Getting real about capturing carbon from the air (Commentary)

Author's Summary: Many modeling studies depend on direct air capture (DAC) in their 1.5°C stabilization scenarios. These studies rely on assumptions that are overly optimistic regarding the cost and scaling-up of DAC systems. This can lead to highly misleading results that can ultimately impact the ability to reach climate stabilization goals.

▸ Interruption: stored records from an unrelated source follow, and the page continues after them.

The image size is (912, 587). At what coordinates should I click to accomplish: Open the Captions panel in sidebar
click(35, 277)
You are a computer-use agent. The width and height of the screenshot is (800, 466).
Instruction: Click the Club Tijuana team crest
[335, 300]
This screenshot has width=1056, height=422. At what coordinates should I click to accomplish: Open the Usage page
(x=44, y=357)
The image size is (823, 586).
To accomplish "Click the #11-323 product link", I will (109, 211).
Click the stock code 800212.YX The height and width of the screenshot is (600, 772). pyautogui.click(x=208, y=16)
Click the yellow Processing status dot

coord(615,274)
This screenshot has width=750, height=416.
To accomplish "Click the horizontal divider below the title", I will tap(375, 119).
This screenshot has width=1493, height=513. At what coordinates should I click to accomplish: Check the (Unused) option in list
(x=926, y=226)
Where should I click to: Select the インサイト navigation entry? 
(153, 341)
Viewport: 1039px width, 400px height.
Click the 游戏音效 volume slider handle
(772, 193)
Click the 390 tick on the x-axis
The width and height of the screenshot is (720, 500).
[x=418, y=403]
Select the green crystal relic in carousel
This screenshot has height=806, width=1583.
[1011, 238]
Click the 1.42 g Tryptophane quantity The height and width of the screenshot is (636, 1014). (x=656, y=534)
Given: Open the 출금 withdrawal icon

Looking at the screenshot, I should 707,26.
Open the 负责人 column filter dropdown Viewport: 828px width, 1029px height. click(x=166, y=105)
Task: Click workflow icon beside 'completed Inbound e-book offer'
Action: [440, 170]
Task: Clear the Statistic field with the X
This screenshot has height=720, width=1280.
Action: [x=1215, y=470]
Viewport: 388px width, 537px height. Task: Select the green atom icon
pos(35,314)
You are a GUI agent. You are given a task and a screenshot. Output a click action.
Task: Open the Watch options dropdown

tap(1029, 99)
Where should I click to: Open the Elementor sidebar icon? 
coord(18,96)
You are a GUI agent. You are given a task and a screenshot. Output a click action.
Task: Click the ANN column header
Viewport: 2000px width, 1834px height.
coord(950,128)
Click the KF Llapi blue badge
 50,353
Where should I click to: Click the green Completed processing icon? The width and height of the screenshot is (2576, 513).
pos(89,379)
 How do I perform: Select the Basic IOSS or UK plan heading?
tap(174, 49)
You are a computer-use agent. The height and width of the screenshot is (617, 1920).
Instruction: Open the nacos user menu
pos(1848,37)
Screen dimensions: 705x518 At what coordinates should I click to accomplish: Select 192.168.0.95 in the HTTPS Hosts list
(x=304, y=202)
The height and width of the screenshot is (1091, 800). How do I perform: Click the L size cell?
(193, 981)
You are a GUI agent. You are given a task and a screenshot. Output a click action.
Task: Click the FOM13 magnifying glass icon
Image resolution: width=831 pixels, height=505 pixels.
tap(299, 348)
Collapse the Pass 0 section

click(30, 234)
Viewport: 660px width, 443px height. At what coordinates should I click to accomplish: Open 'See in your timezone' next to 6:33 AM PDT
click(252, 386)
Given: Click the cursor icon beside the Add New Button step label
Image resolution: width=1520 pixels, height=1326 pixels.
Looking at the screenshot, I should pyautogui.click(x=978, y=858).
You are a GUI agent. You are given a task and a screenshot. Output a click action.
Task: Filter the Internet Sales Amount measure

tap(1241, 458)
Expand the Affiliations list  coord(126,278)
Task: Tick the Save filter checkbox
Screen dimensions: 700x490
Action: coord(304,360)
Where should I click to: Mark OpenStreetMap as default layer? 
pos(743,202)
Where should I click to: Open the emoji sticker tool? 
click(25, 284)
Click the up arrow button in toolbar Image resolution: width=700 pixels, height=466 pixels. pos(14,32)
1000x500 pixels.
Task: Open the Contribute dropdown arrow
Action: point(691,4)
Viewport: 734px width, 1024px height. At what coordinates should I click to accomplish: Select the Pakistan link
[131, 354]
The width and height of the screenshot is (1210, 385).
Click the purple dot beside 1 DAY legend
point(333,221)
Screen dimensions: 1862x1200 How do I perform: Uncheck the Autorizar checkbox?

Abstract: Despite the commitments to the Paris Agreement’s goal of pursuing efforts to limit the global temperature increase to 1.5°C, the world exceeded this target for most if not all of 2023, raising questions about its longer-term feasibility. Most modeling studies rely on carbon dioxide removal (CDR) or negative emission technologies, such as direct air capture (DAC), bioenergy with carbon capture and storage (BECCS) and afforestation/reforestation, to keep long-term temperature targets in reach.1 DAC, in particular, has drawn substantial interest in recent years because it can generate high-quality carbon removal credits. Specifically, (1) the removal is immediate as opposed to over time as in, for example, afforestation/reforestation projects, (2) it is straightforward to measure and verify the “net” amount of carbon removed, and (3) when coupled with geologic storage, the CO2 will remain out of the atmosphere for millennia or more. 

While these advantages are compelling, there are also many practical challenges associated with real-world deployment of DAC that affect its cost and potential deployment, including challenges related to scaling-up, energy usage and siting. However, many modeling studies diminish or neglect these challenges, assuming costs of DAC deployment that do not align with the engineering realities of the technology.

Overly simplified or optimistic consideration of these challenges can lead to highly misleading results related to mitigation and adaptation strategies and their associated costs, and ultimately impact the ability to reach climate stabilization goals.